What considerations do you weigh when approached by a potential brand partner?
When a brand reaches out, it goes through waves of, like, “is it actually going to make it as a brand deal that I do?”
The first wave is the most important: is it going to fit into the type of content I like making? Is it going to fit into my brand as a whole? Because if not, then just immediately, right there, I’m going to cut it off before I even hear how much money it could be. I don’t want to be heartbroken. The second wave would be to hear what the deliverables are, what they’re lenient on and what they are hoping to get out of it, to see if it’s a good fit in that sense. And then the third wave would be hearing what their budget is, and if it fits with me.
What are examples of partnerships that were a good fit, and why?
A perfect example is that I had been talking to my management team about trying to give me rights to watch certain cartoons on my stream — like, doing watch parties on my stream. I’m super passionate about animation, and it’s something that my community knows, and through me, my community has a passion for animation as well. And then Adult Swim reached out to ask me to co-stream their festival as a sponsorship. So they gave me the entire schedule of the festival and told me to pick two hours out of it to do a watch party stream, and it lined up perfectly.

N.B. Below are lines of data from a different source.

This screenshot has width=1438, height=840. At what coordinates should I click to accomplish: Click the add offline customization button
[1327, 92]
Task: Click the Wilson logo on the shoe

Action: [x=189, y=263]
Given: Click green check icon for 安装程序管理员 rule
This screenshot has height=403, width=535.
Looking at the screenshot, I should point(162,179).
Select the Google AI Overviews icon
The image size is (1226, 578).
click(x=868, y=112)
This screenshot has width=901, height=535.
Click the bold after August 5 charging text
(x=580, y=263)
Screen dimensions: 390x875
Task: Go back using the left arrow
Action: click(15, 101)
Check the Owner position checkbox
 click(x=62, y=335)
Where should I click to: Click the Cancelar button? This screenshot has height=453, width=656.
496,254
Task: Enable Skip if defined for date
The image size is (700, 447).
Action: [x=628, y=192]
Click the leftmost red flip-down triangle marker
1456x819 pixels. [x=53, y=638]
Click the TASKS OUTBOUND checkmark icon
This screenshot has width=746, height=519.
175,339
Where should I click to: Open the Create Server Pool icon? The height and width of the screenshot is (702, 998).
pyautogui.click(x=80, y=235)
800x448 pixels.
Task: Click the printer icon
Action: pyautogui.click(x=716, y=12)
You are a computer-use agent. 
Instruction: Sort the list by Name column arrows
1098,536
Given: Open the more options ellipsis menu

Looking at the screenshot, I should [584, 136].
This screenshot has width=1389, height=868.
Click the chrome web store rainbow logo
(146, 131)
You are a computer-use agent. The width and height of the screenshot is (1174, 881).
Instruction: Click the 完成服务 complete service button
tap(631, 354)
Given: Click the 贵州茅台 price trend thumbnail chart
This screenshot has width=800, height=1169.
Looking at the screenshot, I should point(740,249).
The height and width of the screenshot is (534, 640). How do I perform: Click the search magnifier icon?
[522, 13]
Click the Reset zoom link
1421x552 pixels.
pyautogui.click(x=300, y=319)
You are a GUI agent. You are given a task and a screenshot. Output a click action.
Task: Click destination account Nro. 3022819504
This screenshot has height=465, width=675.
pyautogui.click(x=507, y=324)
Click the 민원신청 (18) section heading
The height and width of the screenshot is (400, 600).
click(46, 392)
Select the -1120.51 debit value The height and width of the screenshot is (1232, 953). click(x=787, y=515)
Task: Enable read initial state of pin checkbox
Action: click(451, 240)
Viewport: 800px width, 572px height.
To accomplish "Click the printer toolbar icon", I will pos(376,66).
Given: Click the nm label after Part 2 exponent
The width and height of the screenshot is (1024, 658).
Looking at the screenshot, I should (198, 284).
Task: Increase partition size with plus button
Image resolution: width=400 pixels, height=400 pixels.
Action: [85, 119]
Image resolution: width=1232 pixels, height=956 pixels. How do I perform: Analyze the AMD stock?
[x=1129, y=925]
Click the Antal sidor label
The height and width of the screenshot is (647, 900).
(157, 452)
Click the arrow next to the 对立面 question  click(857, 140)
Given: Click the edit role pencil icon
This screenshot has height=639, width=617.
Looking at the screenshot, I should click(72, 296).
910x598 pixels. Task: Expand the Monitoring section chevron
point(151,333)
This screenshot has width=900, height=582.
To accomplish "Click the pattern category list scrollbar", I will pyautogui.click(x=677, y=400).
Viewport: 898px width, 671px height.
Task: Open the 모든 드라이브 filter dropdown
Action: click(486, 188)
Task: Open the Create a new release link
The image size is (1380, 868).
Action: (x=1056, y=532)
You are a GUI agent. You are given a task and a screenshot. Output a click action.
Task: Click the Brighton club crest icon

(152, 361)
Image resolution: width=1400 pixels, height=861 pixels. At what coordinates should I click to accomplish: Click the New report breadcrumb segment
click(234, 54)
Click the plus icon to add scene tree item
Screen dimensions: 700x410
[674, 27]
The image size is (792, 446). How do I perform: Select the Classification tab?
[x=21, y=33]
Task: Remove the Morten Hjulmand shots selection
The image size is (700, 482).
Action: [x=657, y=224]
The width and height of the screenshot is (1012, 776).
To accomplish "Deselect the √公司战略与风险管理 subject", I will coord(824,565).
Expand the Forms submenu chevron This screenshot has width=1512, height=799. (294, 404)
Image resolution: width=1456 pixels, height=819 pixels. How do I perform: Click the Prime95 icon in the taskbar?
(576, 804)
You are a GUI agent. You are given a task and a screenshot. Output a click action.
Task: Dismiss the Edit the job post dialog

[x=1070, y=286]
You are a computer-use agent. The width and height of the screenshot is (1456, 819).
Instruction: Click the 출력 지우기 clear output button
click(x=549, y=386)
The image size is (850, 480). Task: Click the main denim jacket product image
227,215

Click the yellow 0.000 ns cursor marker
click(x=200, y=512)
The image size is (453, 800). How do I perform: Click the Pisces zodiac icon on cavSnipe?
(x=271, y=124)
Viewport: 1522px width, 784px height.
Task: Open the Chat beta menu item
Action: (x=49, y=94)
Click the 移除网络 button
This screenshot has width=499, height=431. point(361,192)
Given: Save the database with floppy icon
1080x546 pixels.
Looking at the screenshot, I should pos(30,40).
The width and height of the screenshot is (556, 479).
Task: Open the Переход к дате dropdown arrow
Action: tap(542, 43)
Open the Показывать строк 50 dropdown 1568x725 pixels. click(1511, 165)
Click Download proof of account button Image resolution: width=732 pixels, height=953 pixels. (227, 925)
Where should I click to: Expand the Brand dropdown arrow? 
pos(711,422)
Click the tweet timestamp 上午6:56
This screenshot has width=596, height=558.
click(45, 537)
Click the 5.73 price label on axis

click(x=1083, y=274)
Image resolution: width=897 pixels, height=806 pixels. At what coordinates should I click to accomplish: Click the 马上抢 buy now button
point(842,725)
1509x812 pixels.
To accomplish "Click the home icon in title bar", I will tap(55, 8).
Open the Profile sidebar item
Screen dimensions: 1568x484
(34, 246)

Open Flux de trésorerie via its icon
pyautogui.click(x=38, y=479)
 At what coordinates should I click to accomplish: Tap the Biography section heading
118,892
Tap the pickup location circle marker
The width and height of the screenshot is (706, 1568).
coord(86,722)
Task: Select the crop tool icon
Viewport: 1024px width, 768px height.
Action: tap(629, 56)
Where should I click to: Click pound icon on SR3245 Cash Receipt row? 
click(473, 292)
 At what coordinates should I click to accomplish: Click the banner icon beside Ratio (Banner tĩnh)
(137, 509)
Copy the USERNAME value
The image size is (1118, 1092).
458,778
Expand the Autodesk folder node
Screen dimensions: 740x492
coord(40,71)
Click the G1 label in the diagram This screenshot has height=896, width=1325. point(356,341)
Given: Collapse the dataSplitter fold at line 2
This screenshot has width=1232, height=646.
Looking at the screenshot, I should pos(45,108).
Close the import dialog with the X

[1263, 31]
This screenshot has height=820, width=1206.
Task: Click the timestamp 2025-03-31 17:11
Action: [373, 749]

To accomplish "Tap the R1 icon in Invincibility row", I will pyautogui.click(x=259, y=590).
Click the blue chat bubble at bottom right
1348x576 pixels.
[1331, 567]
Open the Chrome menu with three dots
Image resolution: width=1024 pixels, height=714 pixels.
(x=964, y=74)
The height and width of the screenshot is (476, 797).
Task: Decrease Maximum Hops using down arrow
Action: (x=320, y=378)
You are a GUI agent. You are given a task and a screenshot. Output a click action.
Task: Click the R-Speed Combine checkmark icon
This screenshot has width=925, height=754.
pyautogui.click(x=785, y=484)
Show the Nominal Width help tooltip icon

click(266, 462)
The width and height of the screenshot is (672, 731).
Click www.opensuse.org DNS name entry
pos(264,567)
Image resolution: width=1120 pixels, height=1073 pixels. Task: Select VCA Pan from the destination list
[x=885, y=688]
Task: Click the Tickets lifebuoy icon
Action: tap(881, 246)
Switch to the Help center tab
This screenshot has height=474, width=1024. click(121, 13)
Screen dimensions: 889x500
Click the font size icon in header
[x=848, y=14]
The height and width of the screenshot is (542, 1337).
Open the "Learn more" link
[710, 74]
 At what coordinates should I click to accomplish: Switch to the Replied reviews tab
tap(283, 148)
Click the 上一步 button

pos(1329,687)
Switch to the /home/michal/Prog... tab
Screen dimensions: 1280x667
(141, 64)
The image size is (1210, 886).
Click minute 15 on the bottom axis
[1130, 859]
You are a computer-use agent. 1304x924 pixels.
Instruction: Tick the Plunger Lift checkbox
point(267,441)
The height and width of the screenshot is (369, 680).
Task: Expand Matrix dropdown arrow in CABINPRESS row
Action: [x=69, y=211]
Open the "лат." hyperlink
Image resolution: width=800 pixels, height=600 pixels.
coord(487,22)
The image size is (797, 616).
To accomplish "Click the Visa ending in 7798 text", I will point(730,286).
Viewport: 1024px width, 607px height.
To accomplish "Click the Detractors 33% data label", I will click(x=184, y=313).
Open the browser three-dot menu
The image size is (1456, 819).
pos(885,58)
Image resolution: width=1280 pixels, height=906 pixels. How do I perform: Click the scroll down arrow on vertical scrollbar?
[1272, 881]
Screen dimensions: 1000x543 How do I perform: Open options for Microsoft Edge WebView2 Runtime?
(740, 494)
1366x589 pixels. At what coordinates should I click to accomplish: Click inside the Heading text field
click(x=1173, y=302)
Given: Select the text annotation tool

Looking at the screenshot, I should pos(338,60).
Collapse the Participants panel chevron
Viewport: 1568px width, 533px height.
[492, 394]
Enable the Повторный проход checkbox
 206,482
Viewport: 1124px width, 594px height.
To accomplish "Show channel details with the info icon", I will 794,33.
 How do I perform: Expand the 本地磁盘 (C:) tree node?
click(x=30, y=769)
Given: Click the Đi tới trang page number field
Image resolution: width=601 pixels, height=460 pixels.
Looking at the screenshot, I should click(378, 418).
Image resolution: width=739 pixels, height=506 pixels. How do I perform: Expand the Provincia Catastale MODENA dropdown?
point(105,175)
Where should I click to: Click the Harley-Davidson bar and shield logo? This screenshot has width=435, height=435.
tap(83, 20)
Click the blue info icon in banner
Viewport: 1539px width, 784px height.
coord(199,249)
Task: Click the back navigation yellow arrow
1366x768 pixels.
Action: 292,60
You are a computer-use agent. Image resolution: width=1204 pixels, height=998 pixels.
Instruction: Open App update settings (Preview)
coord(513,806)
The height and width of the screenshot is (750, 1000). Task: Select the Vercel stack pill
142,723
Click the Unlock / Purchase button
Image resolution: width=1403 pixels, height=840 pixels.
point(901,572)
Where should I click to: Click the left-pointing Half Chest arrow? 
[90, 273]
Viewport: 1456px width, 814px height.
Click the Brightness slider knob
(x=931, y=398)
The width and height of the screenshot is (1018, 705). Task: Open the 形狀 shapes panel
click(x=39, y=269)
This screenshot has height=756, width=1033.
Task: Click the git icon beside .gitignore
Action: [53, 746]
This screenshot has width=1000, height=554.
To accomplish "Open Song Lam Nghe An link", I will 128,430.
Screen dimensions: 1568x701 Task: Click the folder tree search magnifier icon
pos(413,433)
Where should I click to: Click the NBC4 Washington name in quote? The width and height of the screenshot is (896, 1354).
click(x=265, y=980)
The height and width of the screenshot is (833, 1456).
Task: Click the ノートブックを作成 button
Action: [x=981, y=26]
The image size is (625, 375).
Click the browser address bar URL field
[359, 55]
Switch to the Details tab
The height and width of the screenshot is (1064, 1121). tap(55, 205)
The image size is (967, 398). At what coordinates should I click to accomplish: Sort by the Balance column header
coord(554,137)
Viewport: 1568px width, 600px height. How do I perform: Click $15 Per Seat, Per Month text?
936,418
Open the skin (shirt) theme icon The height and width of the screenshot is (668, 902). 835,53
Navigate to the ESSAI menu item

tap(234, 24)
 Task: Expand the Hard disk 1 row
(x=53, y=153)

Another example would be that I did a partnership through StreamElements for Spotify Wrapped, which gives you a rundown of all the music that you’ve listened to on Spotify for the year. I go over my Spotify Wrapped in front of my stream, and they get to see my live reaction to figuring out what I’ve listened to the most, what artists I like and stuff like that. And it really made for a fun stream of, like, the streamer exposing himself, in a good way, to his community.
You became famous through YouTube, but now primarily stream on Twitch. How are these considerations different for each type of creator?
Compared to a YouTuber, or somebody that does short-form content, I think a livestreamer inherently shows who they are much more than most other content creators, just because they’re live for hours at a time. It’s not a hit record, then edit type thing; it’s all raw, live reactions. So, because of that, I think livestreamers are put in a spot where their sponsorships have to be a little bit more organic, or else it comes across more as selling out.
You’ve sold Karl-Jacobs-branded merchandise. How have you been able to turn yourself into a brand while maintaining a genuine connection to your community?
I’ve been very, very calculated in the way that I’ve tried to grow my community in a way that I can still be in touch with them. A big way that I interact with my fan base, to try to get a good understanding of how they feel about certain types of content, is I have a private Twitter account that I keep at around 100,000 followers, which I use as a way to kind of weed out people that aren’t necessarily a fan of me — that just follow me. So, if I only open it a little bit at a time, then it’s only the actual, real, hardcore people in the community. To get a really good look at what the real fan base is looking for, in terms of content.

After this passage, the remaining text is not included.